歩くキャラクターをPremiere Proで2つのイラストを使って作る!
この記事では、2021年8月の最新バーションのAdobe製品を使用しております。追加の情報などは、別の記事で解説いたします。
今回は2つのイラストだけで、キャラクターが歩く表現を作成していきます。
歩行動作と言われると、情報量が多く、難しく考えがちですが、アイデア次第ではとても簡単に制作可能です。
Premiere Proの基本的な機能を使用して作り方をご説明いたしますので、必要な点を抑えて、制作を行っていきましょう。
目次
1.レイヤー素材を用意する
今回はPSDファイルを使っていきます。レイヤーは背景とキャラクターの2つに分けています。
イラストでは、足を表示させていません。少しずるい方法ですが、利用するイラストの情報量を少なくすることで、歩行動作をそれっぽく見せることができるのです。無料の素材でも、画像を拡大するなどすれば、同じ素材を作成できます。
PSDファイルでなくても背景と透過させたキャラクターの素材があればOKです。2つのレイヤー素材にモーションをつけてキャラクターが歩いているように表現をします。
2つの素材に独立したモーションを与えるので、ネストは使用しません。使い分けをしていきましょう。
2.モーションを付ける
基本モーション:右から左に移動
次にキャラクターにモーションを付けていきます。位置にキーフレームを打てるようにして、右から左に移動するように
始点:1540
終点:-700
としました。
動作を確認しましょう。
これで、基本のモーションは作成完了です。
しかし、このままですと、X軸しか動いていませんので、滑っているような表現になってしまいます。実際の歩行をイメージしてみましょう。
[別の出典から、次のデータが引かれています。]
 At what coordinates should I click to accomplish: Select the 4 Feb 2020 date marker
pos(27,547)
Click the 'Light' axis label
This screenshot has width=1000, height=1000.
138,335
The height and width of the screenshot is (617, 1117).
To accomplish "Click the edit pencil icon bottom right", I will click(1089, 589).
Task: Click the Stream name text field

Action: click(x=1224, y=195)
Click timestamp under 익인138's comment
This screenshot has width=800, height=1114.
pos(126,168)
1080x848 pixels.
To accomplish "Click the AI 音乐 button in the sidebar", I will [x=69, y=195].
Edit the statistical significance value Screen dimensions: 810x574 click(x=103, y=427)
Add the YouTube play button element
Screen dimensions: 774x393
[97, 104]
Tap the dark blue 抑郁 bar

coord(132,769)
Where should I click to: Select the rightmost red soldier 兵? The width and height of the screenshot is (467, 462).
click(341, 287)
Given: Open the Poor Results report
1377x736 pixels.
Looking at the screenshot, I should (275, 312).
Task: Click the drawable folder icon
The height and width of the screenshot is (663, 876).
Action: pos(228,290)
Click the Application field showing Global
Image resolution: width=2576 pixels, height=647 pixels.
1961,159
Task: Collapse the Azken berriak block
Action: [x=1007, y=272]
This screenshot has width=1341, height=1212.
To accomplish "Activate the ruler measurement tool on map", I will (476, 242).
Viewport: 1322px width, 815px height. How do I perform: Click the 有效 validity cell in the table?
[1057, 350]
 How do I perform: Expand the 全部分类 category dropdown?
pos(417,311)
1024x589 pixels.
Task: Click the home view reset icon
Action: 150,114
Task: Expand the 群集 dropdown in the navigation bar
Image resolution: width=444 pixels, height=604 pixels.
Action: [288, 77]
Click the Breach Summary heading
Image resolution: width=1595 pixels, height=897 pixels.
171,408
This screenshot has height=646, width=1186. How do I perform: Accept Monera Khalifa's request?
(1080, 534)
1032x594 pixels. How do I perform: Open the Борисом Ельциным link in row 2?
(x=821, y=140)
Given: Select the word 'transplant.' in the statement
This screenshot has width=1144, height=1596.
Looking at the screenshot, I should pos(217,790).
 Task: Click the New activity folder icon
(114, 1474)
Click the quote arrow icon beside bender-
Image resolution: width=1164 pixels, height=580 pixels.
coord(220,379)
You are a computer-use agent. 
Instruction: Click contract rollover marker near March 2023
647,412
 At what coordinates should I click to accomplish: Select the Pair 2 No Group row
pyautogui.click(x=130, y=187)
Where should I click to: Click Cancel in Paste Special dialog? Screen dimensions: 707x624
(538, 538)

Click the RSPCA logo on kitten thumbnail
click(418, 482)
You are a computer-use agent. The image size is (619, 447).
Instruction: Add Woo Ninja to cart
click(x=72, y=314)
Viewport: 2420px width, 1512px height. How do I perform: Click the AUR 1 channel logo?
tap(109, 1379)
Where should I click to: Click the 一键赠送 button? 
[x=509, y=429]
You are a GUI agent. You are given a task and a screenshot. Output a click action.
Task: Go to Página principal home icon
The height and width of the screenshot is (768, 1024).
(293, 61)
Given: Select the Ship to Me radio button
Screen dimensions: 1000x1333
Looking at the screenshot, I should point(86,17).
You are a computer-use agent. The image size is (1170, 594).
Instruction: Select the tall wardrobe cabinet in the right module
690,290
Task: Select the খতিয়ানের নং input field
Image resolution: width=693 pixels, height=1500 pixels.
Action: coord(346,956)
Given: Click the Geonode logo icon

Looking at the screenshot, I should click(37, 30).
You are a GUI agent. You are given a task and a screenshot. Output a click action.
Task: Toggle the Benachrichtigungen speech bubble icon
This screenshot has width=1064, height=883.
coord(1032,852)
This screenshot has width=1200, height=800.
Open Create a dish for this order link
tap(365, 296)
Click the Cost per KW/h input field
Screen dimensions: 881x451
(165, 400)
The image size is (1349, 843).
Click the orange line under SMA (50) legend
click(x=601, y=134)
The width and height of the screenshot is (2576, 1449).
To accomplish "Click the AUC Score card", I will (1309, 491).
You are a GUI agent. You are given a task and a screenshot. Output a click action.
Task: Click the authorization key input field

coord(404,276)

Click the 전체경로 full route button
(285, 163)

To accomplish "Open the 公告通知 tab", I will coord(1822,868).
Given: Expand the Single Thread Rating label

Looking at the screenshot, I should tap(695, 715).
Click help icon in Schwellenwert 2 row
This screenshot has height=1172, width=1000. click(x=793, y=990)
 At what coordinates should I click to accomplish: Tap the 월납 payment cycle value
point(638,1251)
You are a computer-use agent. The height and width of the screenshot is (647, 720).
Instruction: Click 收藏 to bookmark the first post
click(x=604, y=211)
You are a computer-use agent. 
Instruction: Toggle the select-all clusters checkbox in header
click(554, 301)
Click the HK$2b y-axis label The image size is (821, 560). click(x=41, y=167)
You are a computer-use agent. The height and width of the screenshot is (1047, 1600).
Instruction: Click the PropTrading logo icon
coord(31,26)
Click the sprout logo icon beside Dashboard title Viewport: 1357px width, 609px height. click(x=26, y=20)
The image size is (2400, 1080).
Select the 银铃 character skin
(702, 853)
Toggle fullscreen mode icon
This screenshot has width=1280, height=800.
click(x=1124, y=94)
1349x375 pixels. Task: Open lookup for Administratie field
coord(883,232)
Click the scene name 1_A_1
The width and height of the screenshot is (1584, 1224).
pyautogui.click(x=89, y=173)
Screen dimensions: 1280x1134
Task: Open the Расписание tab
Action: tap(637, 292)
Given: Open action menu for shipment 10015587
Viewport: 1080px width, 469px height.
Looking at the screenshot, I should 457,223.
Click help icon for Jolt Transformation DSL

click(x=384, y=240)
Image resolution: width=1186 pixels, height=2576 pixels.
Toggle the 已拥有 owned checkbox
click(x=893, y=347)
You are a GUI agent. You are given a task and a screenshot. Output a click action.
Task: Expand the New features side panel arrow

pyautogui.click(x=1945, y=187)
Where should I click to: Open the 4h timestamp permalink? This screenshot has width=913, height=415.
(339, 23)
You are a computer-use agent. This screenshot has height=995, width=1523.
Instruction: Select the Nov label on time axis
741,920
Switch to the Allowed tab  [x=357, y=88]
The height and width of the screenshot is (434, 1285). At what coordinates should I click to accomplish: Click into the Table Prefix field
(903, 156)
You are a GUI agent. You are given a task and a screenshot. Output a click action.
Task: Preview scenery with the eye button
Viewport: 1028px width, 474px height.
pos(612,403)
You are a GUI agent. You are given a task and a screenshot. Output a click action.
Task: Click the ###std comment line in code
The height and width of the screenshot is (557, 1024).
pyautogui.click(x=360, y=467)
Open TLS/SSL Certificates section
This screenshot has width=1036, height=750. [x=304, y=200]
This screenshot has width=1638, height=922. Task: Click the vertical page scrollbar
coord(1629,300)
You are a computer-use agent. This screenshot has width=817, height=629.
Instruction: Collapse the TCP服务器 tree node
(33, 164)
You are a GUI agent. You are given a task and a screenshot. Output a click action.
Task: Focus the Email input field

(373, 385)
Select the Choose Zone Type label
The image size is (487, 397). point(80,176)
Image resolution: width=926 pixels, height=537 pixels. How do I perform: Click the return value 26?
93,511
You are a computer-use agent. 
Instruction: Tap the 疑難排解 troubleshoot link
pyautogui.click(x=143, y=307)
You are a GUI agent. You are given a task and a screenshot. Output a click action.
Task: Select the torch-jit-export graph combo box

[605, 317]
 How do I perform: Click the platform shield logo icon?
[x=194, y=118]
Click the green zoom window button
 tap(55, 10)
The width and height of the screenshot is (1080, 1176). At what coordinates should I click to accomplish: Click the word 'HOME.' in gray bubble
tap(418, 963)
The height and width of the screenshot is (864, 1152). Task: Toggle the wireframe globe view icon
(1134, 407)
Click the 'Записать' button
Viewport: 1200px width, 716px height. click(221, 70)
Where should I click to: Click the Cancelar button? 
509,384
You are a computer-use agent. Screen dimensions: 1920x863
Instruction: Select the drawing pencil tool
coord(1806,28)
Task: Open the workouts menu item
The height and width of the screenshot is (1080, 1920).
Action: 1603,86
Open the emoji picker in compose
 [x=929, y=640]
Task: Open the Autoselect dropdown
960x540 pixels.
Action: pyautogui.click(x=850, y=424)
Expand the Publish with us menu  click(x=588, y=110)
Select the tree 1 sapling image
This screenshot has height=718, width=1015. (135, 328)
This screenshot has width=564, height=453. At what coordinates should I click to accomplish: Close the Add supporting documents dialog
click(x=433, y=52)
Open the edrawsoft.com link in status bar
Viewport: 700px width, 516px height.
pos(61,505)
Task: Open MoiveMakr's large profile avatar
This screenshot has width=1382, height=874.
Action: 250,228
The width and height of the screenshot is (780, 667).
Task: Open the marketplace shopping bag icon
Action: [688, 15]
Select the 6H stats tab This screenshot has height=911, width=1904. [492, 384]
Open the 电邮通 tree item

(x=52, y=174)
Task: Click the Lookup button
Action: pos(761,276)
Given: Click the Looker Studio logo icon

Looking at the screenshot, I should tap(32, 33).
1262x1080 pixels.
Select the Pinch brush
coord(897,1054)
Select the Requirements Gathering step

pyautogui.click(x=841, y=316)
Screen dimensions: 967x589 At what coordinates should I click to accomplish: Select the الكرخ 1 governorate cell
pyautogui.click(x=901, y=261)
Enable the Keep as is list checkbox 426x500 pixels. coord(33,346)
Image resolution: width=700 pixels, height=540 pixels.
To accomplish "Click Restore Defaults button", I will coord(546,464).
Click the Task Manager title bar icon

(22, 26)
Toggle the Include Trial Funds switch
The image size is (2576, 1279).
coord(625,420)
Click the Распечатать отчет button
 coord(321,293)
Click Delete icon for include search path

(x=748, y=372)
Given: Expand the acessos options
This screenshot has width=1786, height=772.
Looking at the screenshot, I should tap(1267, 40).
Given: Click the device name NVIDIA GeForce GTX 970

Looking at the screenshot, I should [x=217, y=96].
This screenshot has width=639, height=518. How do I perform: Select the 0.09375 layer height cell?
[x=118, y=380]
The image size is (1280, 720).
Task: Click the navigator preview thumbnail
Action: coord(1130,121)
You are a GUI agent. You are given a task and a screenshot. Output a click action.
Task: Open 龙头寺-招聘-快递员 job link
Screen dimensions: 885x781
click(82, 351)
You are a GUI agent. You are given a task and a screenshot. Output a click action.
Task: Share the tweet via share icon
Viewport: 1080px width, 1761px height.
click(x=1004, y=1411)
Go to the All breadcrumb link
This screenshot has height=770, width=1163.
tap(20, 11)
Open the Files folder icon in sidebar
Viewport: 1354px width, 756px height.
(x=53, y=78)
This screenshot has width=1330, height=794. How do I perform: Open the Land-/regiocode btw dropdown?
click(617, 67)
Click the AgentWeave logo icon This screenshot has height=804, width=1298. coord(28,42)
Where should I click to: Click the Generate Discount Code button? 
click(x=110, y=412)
人間や動物が歩くとういう動作をする時には、上下にも動きが必要です。なんとなくイメージできますでしょうか。
ですので、X軸だけではなく、Y軸にもキーフレームをうち、上下の動きを与えて、より歩いているように表現をします。
トランスフォームを使う
この素材にトランスフォームのエフェクトを適用します。トランスフォームはモーションブラーの制作に便利ですが、今回のように、別の独立させた動きを与える場合にも便利です。
独立させた動きについて説明いたします。
最初に設定したX軸のキーフレームは、デフォルトの位置に設定を行っています。これに後からY軸のキーフレームを追加することを考えてみましょう。とても複雑になりますね。それならば、別のトランスフォームを与え、
「X軸が動く位置のエフェクト」に「Y軸が動く位置のエフェクト」を追加するという方法を用います。
今回を例に上げるとすれば
1,X軸に横移動のキーフレームを追加する
2,トランスフォームエフェクトを追加して、それにY軸を上下に動作させるキーフレームを追加する
といった感じです。もちろん、更にトランスフォームエフェクトを追加して、より複雑な動きを作成することも可能です。
まとめますと、
- 複雑な動きをより簡単に表現する、
- 後から編集をする際に明確にどのようなモーションが与えられているかの確認、またそれの編集
ということです。
れではモーションを付けていきましょう。
まず、トランスフォームの位置にキーフレームを打ちます。
最初はデフォルトの値(今回は540)でOKです。
次に、キーボードの矢印キーを右に10回押します。これで10フレーム先に移動できます。今回のように、定期的な動きを表現する時は、マウスでカーソル移動させるより、わかりやすいのでこのようにキーフレームを移動させましょう。細かい場所への移動にも便利です。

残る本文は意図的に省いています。